── LISTING
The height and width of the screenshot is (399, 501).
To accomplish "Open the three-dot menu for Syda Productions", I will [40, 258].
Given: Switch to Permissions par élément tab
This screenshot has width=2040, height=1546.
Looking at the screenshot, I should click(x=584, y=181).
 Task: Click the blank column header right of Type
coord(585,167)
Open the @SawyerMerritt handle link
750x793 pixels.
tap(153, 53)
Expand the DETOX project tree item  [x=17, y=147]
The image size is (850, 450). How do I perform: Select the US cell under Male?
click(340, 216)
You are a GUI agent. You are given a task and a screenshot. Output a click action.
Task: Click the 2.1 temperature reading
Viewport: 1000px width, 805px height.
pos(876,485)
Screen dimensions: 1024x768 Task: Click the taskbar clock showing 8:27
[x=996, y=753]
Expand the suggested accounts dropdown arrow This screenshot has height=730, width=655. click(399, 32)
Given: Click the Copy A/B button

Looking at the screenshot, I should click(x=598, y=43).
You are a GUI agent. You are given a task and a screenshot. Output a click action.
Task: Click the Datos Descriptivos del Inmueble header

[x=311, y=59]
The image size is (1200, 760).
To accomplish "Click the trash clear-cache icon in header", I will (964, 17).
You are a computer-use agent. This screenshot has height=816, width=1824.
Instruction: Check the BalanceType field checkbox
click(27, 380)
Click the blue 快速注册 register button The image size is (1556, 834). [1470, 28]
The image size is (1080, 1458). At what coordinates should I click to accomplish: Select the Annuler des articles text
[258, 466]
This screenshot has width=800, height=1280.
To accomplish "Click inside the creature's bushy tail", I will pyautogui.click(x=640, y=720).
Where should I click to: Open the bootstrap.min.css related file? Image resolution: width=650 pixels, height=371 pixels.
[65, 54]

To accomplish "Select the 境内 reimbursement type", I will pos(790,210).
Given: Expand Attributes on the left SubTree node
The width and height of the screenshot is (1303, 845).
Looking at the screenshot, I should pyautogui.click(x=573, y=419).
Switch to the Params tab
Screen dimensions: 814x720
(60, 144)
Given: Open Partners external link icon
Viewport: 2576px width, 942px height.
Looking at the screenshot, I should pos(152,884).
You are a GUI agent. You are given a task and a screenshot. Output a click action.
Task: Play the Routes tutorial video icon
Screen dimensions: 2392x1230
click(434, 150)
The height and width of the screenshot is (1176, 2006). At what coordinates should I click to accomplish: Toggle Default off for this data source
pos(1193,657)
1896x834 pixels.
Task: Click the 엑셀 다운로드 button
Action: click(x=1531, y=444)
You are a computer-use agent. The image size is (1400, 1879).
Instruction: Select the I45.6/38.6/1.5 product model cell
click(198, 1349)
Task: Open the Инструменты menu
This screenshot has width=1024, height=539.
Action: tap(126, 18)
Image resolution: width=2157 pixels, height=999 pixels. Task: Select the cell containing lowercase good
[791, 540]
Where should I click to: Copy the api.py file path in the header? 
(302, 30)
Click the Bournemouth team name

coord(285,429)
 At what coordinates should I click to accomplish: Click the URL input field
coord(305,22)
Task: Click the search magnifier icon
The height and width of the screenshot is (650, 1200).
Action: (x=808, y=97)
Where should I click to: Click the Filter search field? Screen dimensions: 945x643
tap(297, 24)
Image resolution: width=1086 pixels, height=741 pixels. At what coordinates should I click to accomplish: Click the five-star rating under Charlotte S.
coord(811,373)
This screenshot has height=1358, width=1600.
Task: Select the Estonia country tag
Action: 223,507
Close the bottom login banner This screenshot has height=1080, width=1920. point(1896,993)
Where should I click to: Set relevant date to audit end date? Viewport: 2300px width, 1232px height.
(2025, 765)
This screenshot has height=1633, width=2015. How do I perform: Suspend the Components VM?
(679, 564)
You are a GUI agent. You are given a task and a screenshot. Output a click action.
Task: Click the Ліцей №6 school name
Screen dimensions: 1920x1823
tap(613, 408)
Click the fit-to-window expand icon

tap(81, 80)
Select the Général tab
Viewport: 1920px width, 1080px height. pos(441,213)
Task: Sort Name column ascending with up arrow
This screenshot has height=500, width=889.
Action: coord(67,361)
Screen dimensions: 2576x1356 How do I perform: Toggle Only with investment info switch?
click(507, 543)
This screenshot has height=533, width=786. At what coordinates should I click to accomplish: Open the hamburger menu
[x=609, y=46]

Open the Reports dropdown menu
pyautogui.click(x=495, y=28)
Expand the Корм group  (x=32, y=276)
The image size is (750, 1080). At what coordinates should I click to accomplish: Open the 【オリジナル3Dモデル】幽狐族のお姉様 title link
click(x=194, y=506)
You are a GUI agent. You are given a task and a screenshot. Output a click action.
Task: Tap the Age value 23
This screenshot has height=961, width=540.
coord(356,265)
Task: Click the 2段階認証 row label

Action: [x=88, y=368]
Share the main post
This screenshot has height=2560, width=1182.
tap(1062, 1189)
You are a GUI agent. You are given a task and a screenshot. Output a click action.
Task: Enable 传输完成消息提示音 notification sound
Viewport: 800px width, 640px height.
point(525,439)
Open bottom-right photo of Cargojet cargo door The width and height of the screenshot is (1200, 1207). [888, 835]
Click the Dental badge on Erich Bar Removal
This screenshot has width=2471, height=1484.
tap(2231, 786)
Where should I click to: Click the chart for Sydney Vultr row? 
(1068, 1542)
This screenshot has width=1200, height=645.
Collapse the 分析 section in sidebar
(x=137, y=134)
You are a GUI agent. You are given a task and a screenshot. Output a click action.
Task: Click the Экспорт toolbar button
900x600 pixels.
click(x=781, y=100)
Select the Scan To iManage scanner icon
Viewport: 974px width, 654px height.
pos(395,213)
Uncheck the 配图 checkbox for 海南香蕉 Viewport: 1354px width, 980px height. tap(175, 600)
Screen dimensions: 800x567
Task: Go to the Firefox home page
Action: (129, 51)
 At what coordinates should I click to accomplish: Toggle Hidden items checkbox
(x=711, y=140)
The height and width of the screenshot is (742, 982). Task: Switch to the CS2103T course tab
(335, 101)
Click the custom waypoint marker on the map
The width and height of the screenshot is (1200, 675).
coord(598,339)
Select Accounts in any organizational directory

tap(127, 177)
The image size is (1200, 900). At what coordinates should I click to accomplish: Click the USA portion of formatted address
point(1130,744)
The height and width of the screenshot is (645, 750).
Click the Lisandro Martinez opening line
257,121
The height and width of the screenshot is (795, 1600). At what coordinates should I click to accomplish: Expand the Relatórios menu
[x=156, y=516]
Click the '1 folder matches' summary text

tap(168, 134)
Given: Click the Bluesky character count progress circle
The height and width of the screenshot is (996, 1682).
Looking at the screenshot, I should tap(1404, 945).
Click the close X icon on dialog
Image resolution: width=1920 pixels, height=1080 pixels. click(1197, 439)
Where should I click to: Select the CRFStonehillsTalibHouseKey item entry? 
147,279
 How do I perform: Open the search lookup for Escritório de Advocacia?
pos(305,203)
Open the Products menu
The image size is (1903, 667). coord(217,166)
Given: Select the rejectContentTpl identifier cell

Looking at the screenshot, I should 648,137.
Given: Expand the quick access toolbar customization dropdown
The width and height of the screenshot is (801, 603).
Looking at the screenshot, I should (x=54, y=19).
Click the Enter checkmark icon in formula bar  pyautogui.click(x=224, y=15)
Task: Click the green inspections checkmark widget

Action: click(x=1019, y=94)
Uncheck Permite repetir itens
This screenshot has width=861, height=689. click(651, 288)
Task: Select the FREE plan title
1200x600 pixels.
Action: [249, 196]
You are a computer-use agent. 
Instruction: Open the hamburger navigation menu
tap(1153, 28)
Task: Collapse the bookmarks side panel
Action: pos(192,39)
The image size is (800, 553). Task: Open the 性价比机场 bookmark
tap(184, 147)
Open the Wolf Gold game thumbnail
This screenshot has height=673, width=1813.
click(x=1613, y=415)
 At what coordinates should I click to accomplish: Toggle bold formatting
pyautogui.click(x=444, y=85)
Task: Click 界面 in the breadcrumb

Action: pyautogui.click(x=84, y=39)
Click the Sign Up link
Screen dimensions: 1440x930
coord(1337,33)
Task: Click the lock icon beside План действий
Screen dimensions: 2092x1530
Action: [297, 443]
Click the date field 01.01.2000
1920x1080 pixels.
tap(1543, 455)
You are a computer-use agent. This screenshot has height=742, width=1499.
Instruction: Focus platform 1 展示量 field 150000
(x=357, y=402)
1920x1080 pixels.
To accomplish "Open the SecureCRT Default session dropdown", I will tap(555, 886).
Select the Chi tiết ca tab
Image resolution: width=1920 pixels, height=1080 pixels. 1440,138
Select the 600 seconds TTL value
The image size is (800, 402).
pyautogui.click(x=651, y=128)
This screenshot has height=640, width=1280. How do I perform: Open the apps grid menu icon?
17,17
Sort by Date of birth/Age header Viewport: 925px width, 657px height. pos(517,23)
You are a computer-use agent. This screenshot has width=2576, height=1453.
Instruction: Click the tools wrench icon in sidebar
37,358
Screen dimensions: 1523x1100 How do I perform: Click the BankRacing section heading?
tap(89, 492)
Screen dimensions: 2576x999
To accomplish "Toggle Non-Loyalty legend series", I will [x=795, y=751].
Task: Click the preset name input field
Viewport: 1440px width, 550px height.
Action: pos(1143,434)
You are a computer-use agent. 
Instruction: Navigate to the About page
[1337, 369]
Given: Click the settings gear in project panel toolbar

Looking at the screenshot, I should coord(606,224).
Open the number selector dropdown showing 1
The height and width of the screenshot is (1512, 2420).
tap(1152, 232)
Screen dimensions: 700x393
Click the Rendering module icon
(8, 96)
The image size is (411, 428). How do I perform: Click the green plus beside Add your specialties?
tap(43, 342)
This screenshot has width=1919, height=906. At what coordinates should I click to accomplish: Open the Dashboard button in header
────
WORK TO COMPLETE - Could you rewrite the data from the line holding "The image size is (1200, 760)." through the line holding "Action: click(x=1531, y=444)", inclusive, switching "Toggle" to "Turn" and leaving everything else unchanged?

CORRECT OUTPUT -
The image size is (1200, 760).
To accomplish "Click the trash clear-cache icon in header", I will (964, 17).
You are a computer-use agent. This screenshot has height=816, width=1824.
Instruction: Check the BalanceType field checkbox
click(27, 380)
Click the blue 快速注册 register button The image size is (1556, 834). [1470, 28]
The image size is (1080, 1458). At what coordinates should I click to accomplish: Select the Annuler des articles text
[258, 466]
This screenshot has width=800, height=1280.
To accomplish "Click inside the creature's bushy tail", I will pyautogui.click(x=640, y=720).
Where should I click to: Open the bootstrap.min.css related file? Image resolution: width=650 pixels, height=371 pixels.
[65, 54]

To accomplish "Select the 境内 reimbursement type", I will pos(790,210).
Given: Expand Attributes on the left SubTree node
The width and height of the screenshot is (1303, 845).
Looking at the screenshot, I should pyautogui.click(x=573, y=419).
Switch to the Params tab
Screen dimensions: 814x720
(60, 144)
Given: Open Partners external link icon
Viewport: 2576px width, 942px height.
Looking at the screenshot, I should pos(152,884).
You are a GUI agent. You are given a task and a screenshot. Output a click action.
Task: Play the Routes tutorial video icon
Screen dimensions: 2392x1230
click(434, 150)
The height and width of the screenshot is (1176, 2006). At what coordinates should I click to accomplish: Turn Default off for this data source
pos(1193,657)
1896x834 pixels.
Task: Click the 엑셀 다운로드 button
Action: click(x=1531, y=444)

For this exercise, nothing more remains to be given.